Create a table of descriptive statistics. Obtain the statistics through use of standard SAS procedures, and then write the results in a customized style.
Client Protocol Population Table 2.14 Baseline Demographics ---------------------------------------- -------------------- Active Placebo ---------------------------------------- -------------------- Number of Patients 94 106 Gender Male 41 (44%) 46 (43%) Female 53 (56%) 60 (57%) Age (years) Mean (SEM) 52.1 (1 .96) 53.9 (1.74) 25th - 75th 33.7 - 67 .3 37.7 - 69.1 Min - Max 21.0 - 84 .7 20.5 - 84.8 No. Missing 0 0 Race Non-White 37 (39%) 33 (31%) White 57 (61%) 73 (69%) Height (inches) Mean (SEM) 65.4 (0 .54) 65.4 (0.54) 25th - 75th 61.5 - 69 .9 60.5 - 70.0 Min - Max 55.3 - 74 .8 55.2 - 74.7 No. Missing 0 0 Weight (lbs) Mean (SEM) 188.2 (5.07) 191.1 (4.43) 25th - 75th 140.9 - 225 .8 159.2 - 223.7 Min - Max 110.5 - 275 .6 110.4 - 277.0 No. Missing 0 0 ---------------------------------------- -------------------- |
Data Set | DEMOG |
Preparatory Steps | PROC FREQ PROC MEANS with NOPRINT and NWAY options |
Featured Step | DATA step |
Featured Step Statements and Options | FILE statement: N= option (example uses N=PS, which is valid when sending output to the LISTING destination) PUT statement with column and formatted output when sending output to the LISTING destination |
Formatting Features | FILE statement: HEADER= and NOTITLES options when sending output to the LISTING destination |
A Closer Look | Creating a Format for Percentages with the PICTURE Statement in PROC FORMAT
Computing Descriptive Statistics Concatenating SAS Data Sets Positioning the Output Line Pointer to a Specific Column by Calculating the Column Position Positioning the Output Line Pointer to a Specific Row by Calculating the Row Position Supplying Heading Information for All Pages |
ODS Enhanced Version of This Example | Example 6.12 |
Other Examples That Use This Data Set | Example 6.12 |
This report compares the demographic data of subjects assigned to two treatment groups in a clinical trial. It mixes frequencies and statistics within the content of the report. The required structure of the table cannot be achieved with PROC TABULATE or PROC REPORT.

* **Listed entries**:
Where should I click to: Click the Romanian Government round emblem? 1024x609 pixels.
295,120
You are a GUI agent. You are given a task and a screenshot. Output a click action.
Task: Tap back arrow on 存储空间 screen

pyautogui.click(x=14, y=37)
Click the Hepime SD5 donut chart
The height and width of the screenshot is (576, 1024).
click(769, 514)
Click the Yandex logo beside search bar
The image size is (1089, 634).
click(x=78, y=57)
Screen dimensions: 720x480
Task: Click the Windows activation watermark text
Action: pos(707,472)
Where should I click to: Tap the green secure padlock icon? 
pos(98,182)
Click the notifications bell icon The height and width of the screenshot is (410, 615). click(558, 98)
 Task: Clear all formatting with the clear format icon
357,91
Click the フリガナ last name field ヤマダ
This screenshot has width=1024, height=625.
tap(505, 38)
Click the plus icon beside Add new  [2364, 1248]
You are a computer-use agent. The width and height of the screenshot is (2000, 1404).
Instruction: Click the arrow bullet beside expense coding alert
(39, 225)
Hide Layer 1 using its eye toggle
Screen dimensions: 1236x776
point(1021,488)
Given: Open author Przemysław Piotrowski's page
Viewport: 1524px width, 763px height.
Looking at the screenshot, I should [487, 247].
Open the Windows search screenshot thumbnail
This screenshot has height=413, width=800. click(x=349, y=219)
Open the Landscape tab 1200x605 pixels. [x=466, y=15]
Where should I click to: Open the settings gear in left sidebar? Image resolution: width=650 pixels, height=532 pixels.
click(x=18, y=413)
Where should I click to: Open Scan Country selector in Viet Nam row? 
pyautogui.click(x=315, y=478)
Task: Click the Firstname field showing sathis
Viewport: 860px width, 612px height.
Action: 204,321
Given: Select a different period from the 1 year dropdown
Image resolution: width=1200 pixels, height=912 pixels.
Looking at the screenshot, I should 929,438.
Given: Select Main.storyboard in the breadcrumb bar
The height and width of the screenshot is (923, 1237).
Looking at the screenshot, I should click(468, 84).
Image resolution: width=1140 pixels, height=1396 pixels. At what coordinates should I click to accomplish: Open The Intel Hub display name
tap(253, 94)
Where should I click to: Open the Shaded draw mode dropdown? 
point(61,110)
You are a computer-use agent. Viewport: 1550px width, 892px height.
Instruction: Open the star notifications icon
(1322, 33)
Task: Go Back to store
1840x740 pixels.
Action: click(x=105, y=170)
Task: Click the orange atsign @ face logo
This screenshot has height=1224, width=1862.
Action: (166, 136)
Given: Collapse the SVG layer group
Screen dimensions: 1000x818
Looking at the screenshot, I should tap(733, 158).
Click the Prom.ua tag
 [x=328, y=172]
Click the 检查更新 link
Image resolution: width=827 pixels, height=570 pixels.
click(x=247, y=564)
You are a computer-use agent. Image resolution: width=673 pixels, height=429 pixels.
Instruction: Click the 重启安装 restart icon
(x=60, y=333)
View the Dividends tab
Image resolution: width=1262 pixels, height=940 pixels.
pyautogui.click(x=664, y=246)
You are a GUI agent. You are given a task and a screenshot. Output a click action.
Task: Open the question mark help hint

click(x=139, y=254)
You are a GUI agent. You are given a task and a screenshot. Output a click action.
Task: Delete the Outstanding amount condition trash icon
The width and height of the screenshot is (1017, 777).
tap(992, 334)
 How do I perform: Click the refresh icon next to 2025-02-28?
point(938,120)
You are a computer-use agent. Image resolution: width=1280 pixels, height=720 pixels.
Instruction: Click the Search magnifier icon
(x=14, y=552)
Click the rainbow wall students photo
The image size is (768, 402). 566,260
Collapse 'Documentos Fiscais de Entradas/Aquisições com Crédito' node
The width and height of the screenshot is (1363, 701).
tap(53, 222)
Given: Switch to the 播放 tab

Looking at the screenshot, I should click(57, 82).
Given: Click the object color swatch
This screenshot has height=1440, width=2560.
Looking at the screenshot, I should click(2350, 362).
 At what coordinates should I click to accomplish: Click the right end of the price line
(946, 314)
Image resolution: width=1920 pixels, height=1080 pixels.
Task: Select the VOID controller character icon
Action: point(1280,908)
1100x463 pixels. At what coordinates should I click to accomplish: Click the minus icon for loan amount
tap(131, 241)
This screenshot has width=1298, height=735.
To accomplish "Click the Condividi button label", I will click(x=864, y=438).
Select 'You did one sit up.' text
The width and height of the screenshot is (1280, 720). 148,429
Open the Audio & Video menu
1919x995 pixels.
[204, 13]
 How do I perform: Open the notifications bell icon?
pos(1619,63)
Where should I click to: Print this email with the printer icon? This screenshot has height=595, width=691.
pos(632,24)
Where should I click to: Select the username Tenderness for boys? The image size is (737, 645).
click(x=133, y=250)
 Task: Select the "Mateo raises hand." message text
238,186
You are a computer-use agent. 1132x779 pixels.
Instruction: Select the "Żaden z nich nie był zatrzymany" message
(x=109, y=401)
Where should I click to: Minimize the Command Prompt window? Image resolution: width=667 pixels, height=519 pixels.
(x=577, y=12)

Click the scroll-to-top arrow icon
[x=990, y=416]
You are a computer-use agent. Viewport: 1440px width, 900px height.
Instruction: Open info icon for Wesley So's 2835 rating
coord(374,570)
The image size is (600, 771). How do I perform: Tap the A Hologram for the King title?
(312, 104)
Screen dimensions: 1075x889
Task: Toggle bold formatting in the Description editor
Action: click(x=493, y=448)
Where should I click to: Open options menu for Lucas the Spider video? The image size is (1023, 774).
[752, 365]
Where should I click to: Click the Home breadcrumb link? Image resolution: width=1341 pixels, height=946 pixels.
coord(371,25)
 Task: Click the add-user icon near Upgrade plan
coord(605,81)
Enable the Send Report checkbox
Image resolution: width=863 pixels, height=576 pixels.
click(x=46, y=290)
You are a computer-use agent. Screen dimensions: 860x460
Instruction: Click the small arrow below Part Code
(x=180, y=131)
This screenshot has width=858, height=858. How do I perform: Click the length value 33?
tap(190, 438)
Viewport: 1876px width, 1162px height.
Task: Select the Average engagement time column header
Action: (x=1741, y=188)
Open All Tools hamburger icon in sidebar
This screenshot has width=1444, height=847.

* **Activity**:
According to the SAS report page, which two procedures cannot achieve the required structure of the table? The material has no connection to the text about the SAS demographics report.

* **Exercise answer**:
PROC TABULATE and PROC REPORT.